**Exercise instructions**. Please rewrite these records with every "dropdown" swapped for "drop-down", leaving everything else unchanged.
━━━━━ Material ━━━━━
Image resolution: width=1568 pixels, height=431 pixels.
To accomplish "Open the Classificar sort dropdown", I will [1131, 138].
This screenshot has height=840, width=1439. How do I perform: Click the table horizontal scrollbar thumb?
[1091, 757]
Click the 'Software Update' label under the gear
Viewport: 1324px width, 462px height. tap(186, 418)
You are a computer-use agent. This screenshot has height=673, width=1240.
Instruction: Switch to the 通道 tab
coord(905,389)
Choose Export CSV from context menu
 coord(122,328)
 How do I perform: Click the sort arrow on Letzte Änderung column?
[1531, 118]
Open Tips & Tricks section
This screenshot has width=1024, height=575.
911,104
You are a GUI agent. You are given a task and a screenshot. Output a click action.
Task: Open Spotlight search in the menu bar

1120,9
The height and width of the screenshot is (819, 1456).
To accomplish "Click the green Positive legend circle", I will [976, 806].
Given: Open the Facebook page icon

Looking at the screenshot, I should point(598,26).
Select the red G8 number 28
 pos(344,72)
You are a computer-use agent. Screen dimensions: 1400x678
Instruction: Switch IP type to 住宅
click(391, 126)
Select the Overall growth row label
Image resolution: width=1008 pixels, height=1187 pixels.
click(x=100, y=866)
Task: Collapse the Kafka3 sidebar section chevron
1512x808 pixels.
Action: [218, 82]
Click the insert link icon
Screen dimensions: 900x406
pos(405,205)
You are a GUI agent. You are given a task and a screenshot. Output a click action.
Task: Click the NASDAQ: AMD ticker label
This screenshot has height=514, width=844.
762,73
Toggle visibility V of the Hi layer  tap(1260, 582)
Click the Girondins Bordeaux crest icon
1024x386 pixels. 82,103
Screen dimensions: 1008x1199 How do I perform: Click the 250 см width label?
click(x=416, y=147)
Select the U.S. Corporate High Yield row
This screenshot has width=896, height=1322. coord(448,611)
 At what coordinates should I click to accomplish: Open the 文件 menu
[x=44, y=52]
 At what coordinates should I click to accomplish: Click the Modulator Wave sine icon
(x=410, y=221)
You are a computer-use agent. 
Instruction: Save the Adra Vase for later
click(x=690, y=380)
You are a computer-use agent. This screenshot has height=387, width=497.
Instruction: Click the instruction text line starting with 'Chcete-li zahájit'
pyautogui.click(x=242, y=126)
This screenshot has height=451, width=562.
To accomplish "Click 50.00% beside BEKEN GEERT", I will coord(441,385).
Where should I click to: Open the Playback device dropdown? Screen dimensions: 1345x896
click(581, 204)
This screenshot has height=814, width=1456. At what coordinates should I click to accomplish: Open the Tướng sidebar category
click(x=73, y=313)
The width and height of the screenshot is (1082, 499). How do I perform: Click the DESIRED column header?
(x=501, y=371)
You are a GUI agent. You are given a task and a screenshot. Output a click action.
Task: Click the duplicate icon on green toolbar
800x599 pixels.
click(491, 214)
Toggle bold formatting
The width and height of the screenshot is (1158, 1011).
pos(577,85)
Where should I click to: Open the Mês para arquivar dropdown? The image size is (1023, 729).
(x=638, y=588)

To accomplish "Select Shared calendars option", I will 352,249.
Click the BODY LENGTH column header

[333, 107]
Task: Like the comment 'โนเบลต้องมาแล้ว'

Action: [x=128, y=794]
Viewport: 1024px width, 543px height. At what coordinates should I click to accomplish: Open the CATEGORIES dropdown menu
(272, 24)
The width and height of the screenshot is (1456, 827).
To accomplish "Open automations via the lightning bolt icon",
━━━━━
**Response**.
Image resolution: width=1568 pixels, height=431 pixels.
To accomplish "Open the Classificar sort drop-down", I will [1131, 138].
This screenshot has height=840, width=1439. How do I perform: Click the table horizontal scrollbar thumb?
[1091, 757]
Click the 'Software Update' label under the gear
Viewport: 1324px width, 462px height. tap(186, 418)
You are a computer-use agent. This screenshot has height=673, width=1240.
Instruction: Switch to the 通道 tab
coord(905,389)
Choose Export CSV from context menu
 coord(122,328)
 How do I perform: Click the sort arrow on Letzte Änderung column?
[1531, 118]
Open Tips & Tricks section
This screenshot has width=1024, height=575.
911,104
You are a GUI agent. You are given a task and a screenshot. Output a click action.
Task: Open Spotlight search in the menu bar

1120,9
The height and width of the screenshot is (819, 1456).
To accomplish "Click the green Positive legend circle", I will [976, 806].
Given: Open the Facebook page icon

Looking at the screenshot, I should point(598,26).
Select the red G8 number 28
 pos(344,72)
You are a computer-use agent. Screen dimensions: 1400x678
Instruction: Switch IP type to 住宅
click(391, 126)
Select the Overall growth row label
Image resolution: width=1008 pixels, height=1187 pixels.
click(x=100, y=866)
Task: Collapse the Kafka3 sidebar section chevron
1512x808 pixels.
Action: [218, 82]
Click the insert link icon
Screen dimensions: 900x406
pos(405,205)
You are a GUI agent. You are given a task and a screenshot. Output a click action.
Task: Click the NASDAQ: AMD ticker label
This screenshot has height=514, width=844.
762,73
Toggle visibility V of the Hi layer  tap(1260, 582)
Click the Girondins Bordeaux crest icon
1024x386 pixels. 82,103
Screen dimensions: 1008x1199 How do I perform: Click the 250 см width label?
click(x=416, y=147)
Select the U.S. Corporate High Yield row
This screenshot has width=896, height=1322. coord(448,611)
 At what coordinates should I click to accomplish: Open the 文件 menu
[x=44, y=52]
 At what coordinates should I click to accomplish: Click the Modulator Wave sine icon
(x=410, y=221)
You are a computer-use agent. 
Instruction: Save the Adra Vase for later
click(x=690, y=380)
You are a computer-use agent. This screenshot has height=387, width=497.
Instruction: Click the instruction text line starting with 'Chcete-li zahájit'
pyautogui.click(x=242, y=126)
This screenshot has height=451, width=562.
To accomplish "Click 50.00% beside BEKEN GEERT", I will coord(441,385).
Where should I click to: Open the Playback device drop-down? Screen dimensions: 1345x896
click(581, 204)
This screenshot has height=814, width=1456. At what coordinates should I click to accomplish: Open the Tướng sidebar category
click(x=73, y=313)
The width and height of the screenshot is (1082, 499). How do I perform: Click the DESIRED column header?
(x=501, y=371)
You are a GUI agent. You are given a task and a screenshot. Output a click action.
Task: Click the duplicate icon on green toolbar
800x599 pixels.
click(491, 214)
Toggle bold formatting
The width and height of the screenshot is (1158, 1011).
pos(577,85)
Where should I click to: Open the Mês para arquivar drop-down? The image size is (1023, 729).
(x=638, y=588)

To accomplish "Select Shared calendars option", I will 352,249.
Click the BODY LENGTH column header

[333, 107]
Task: Like the comment 'โนเบลต้องมาแล้ว'

Action: [x=128, y=794]
Viewport: 1024px width, 543px height. At what coordinates should I click to accomplish: Open the CATEGORIES drop-down menu
(272, 24)
The width and height of the screenshot is (1456, 827).
To accomplish "Open automations via the lightning bolt icon",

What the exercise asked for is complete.